Minggu, 18 Maret 2018

Bangunan Muslim



Wahai saudaraku, marilah kita merenung sejenak, bagaimana seharusnya kita hidup sebagai ‘muslim’. Memang benar, Allah SWT benyak sekali menyandingkan kata Aamanuu dan ‘Amilush Shoolihaat dalam kitab yang agung, Al Qur’an Al Kariim, yaitu seorang muslim harus beriman dan beramal sholih. Iya, itu benar. Tidaklah salah, namun kurang sempurna. Nah, kurang sempurnanya dimana? Kok beriman dan beramal sholih saja kurang sempurna?

Ingatlah saudaraku, kita hidup tidak sendiri di dunia ini. Bagaimana bisa disebut sempurna jika kita beriman dan beramal sholih untuk diri kita sendiri? Untuk kebaikan kita sendiri? Tentu tidak. Jika kita benar-benar muslim, sudah semestinya kita resah, gelisah, tak tenang saat melihat saudara, orang tua, teman, keluarga, kerabat, dan masyarakat belum sepenuhnya beriman dan beramal sholih. Oleh karena itu, beriman dan beramal sholih saja belum cukup, perlu disempurnakan dengan da’wah dan jihad.
Bak sebuah bangunan, iman menjadi pondasi awal. Pondasi-lah yang menentukan bangunan itu tegak atau miring, kokoh atau rapuh, kuat atau lemah, bertahan lama atau singkat, permanen atau temporer?
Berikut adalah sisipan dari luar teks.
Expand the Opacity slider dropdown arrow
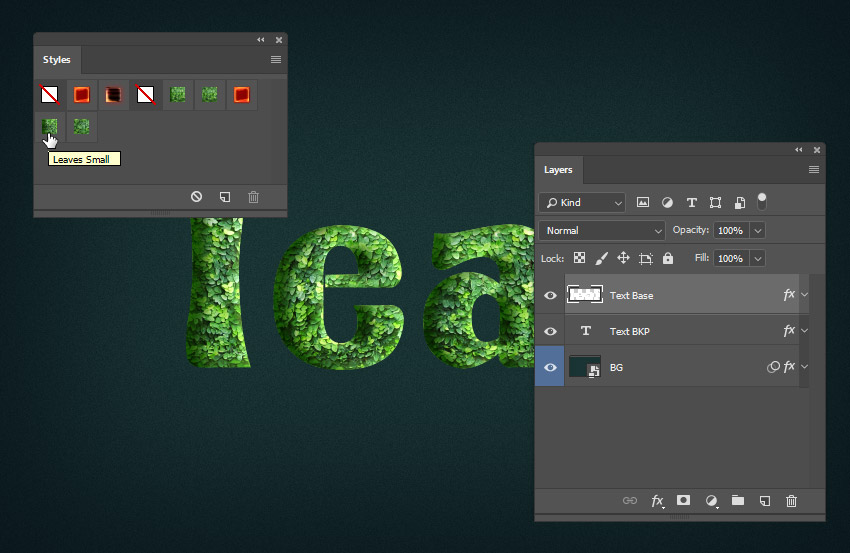 coord(757,230)
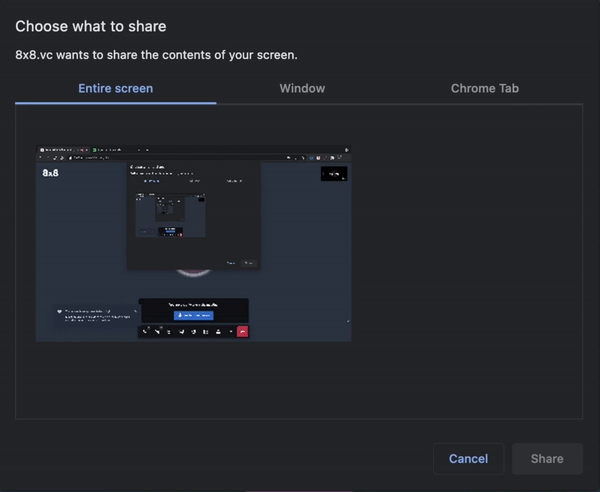Cancel the screen sharing dialog

468,458
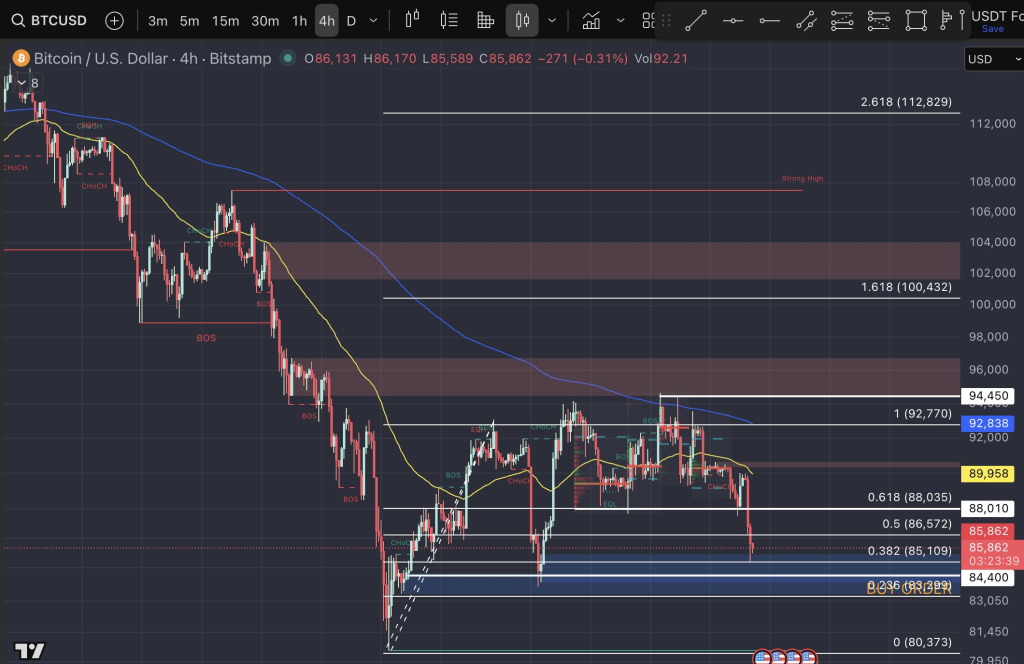The image size is (1024, 664).
Task: Click Save under the layout name
Action: (x=992, y=29)

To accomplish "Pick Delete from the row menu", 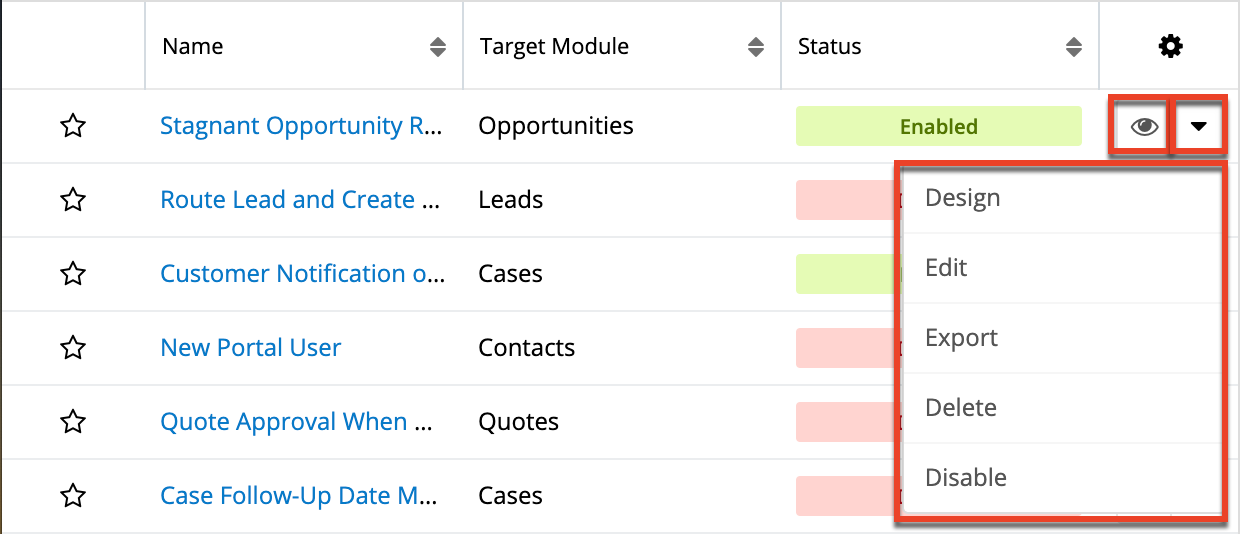I will (x=960, y=408).
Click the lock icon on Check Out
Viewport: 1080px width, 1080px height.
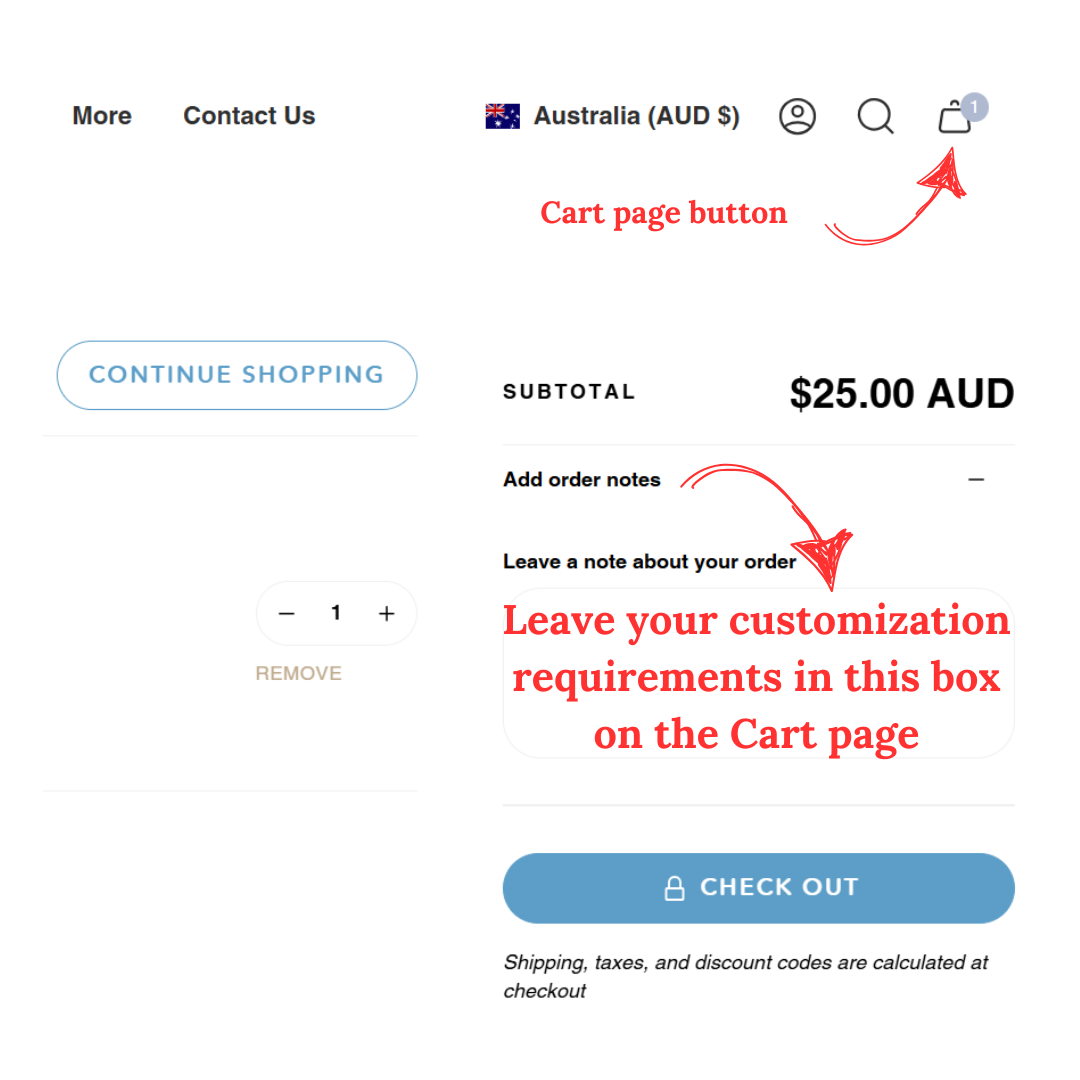[675, 888]
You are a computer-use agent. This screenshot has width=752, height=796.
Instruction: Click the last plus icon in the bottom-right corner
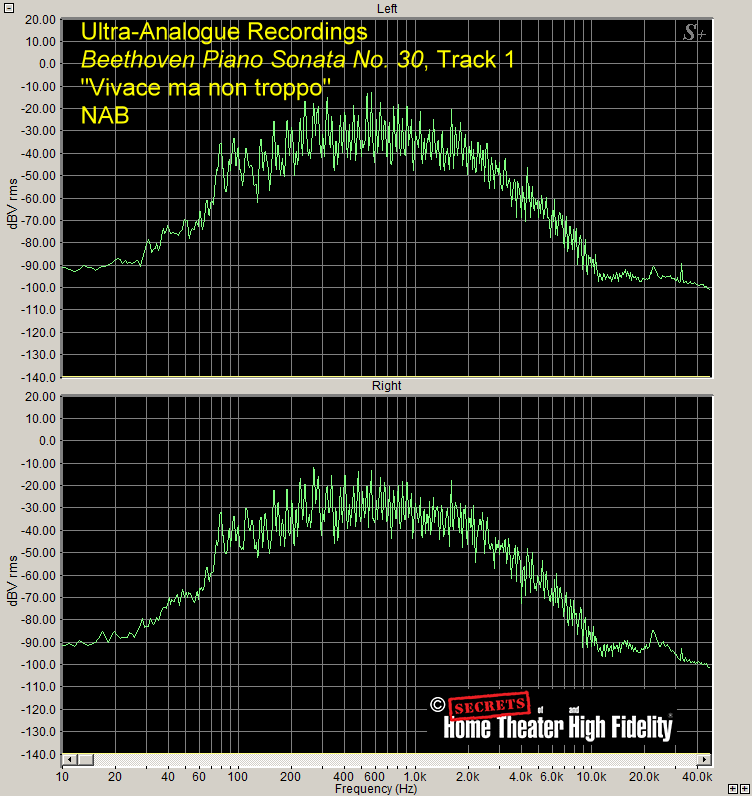(x=745, y=789)
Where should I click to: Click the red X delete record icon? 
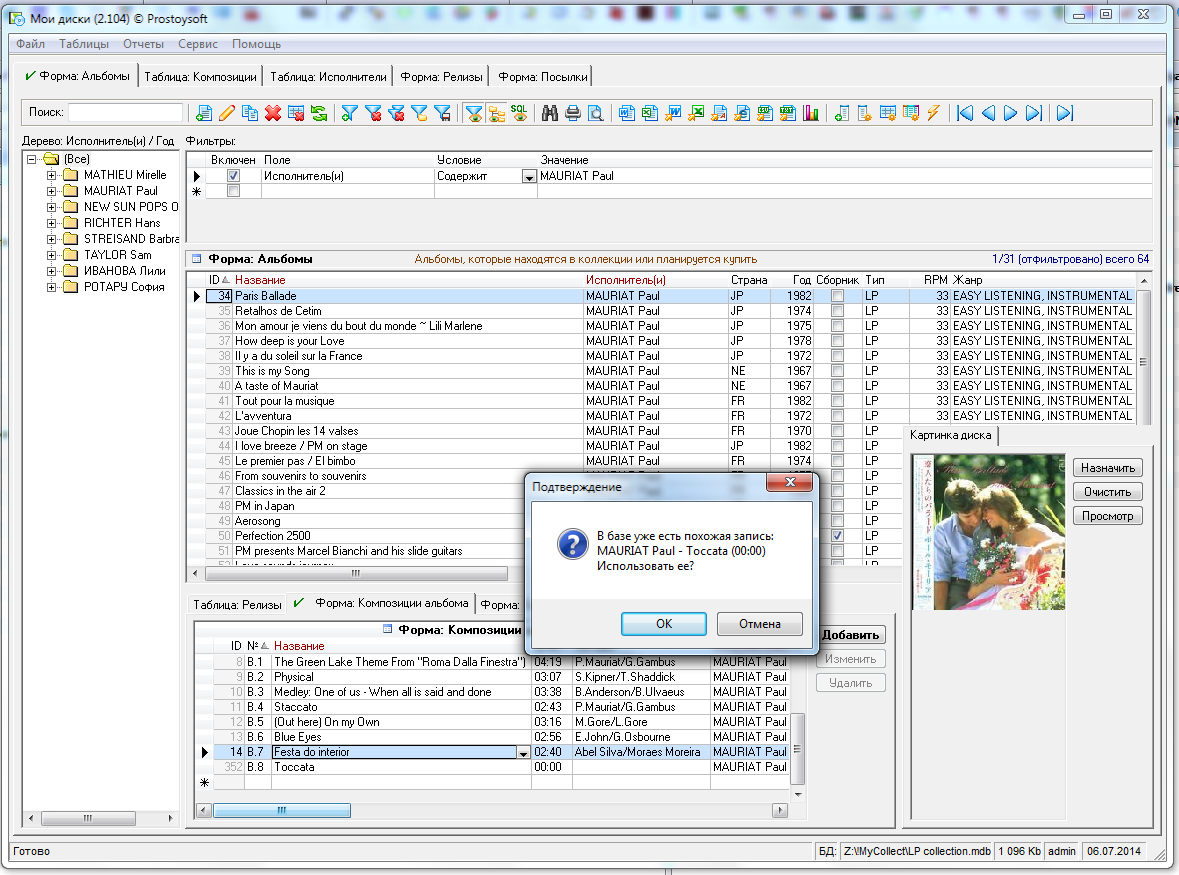273,113
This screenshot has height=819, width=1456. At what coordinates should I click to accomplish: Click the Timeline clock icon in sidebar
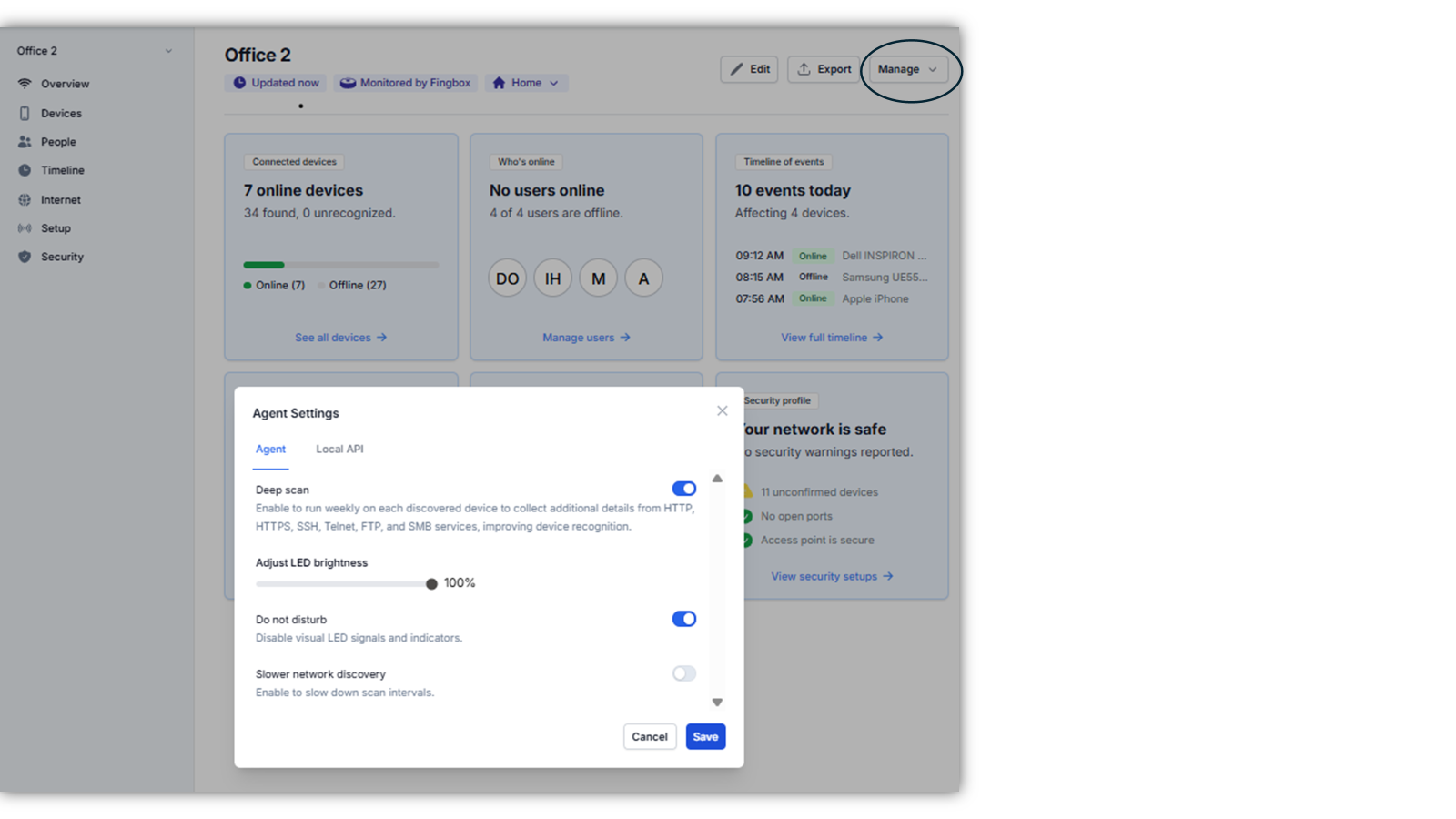(25, 170)
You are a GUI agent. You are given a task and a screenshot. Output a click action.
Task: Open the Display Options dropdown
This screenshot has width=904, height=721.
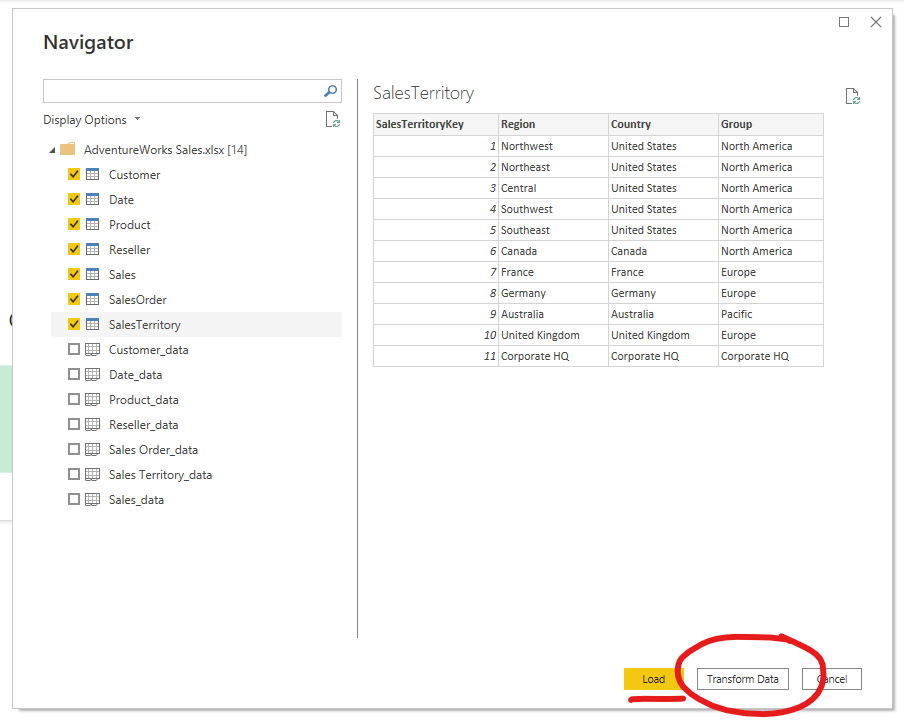[91, 120]
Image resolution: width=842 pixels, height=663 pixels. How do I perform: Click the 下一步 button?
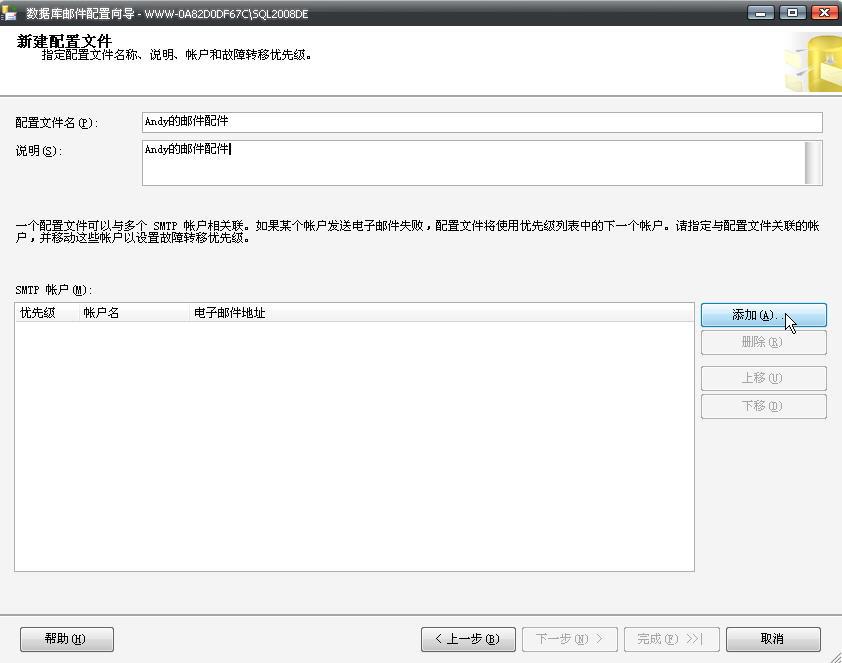(x=569, y=639)
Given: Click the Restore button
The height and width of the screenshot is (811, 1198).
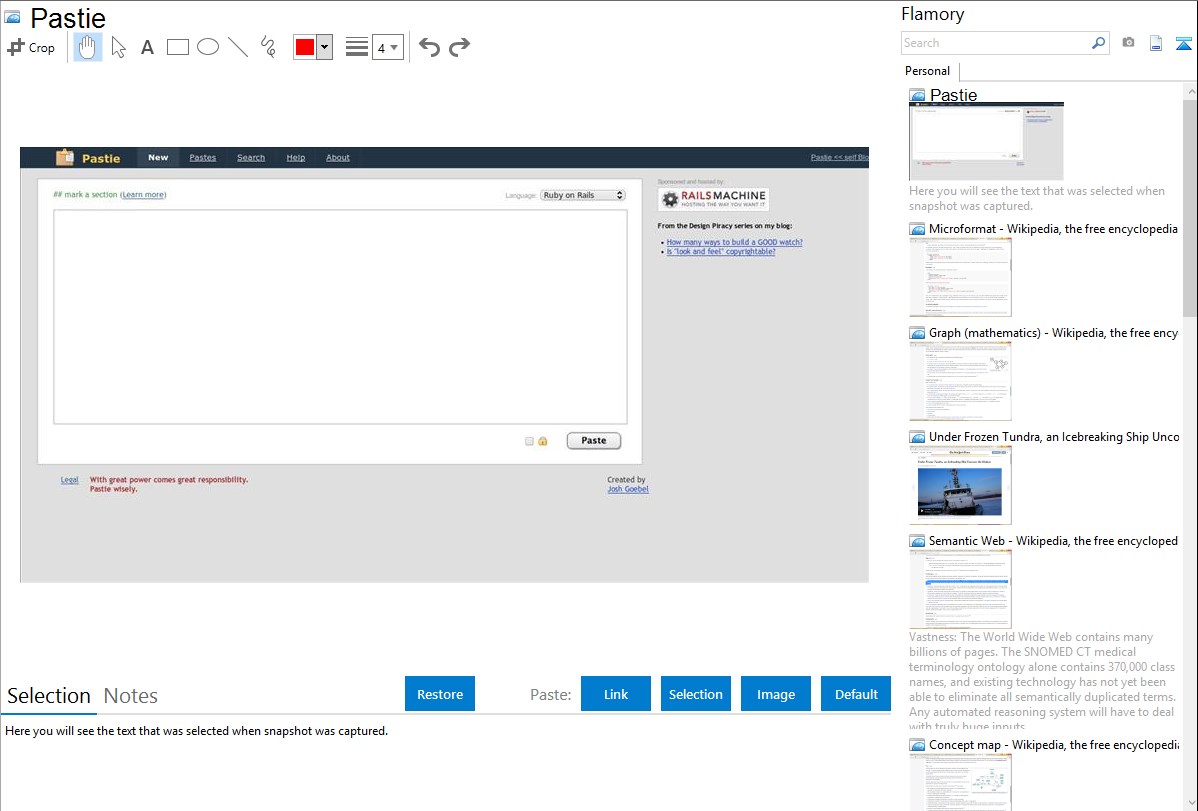Looking at the screenshot, I should point(440,694).

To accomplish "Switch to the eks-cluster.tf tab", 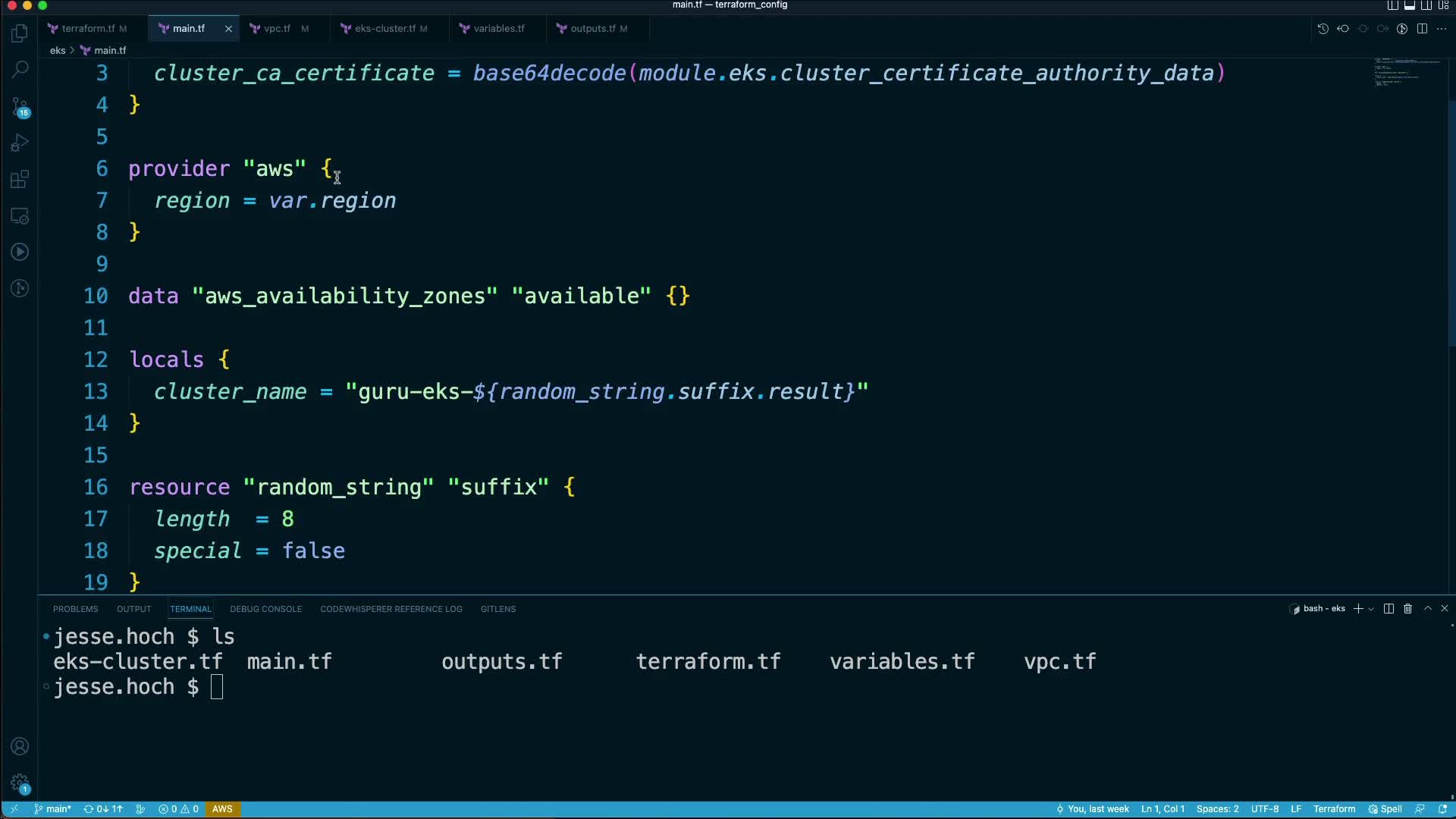I will click(x=384, y=29).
Tak akan mungkin ada bangunan tanpa pondasi. Tak akan pernah ada, kecuali Allah SWT Yang Menghendaki. Lalu, bagaimana dengan ‘amal sholih?  
‘Amal sholih bak tiang penyangga yang semakin mengukuhkan bangunan. Ia menjadi representasi pondasi yang telah tertanam. Ia yang dapat dinilai manusia dengan indrawinya. Jika tiang penyangganya kokoh, berarti mencerminkan pondasinya kokoh. Bangunan itupun dapat dilengkapi dengan kursi, sofa, lukisan, dan mozaik-mozaik yang penuh keindahan. Penghuninya pun merasa aman dan tenteram dengan kesholihan. Tidak khawatir bangunannya roboh. Trus, bagaimana jika tiangnya bengkok? Rapuh? Mudah terkikis? Tak ada jawaban lain, berarti pondasinya tak baik. Penghuninya pun akan selalu khawatir bangunannya roboh, roboh dalam jurang kemaksiatan.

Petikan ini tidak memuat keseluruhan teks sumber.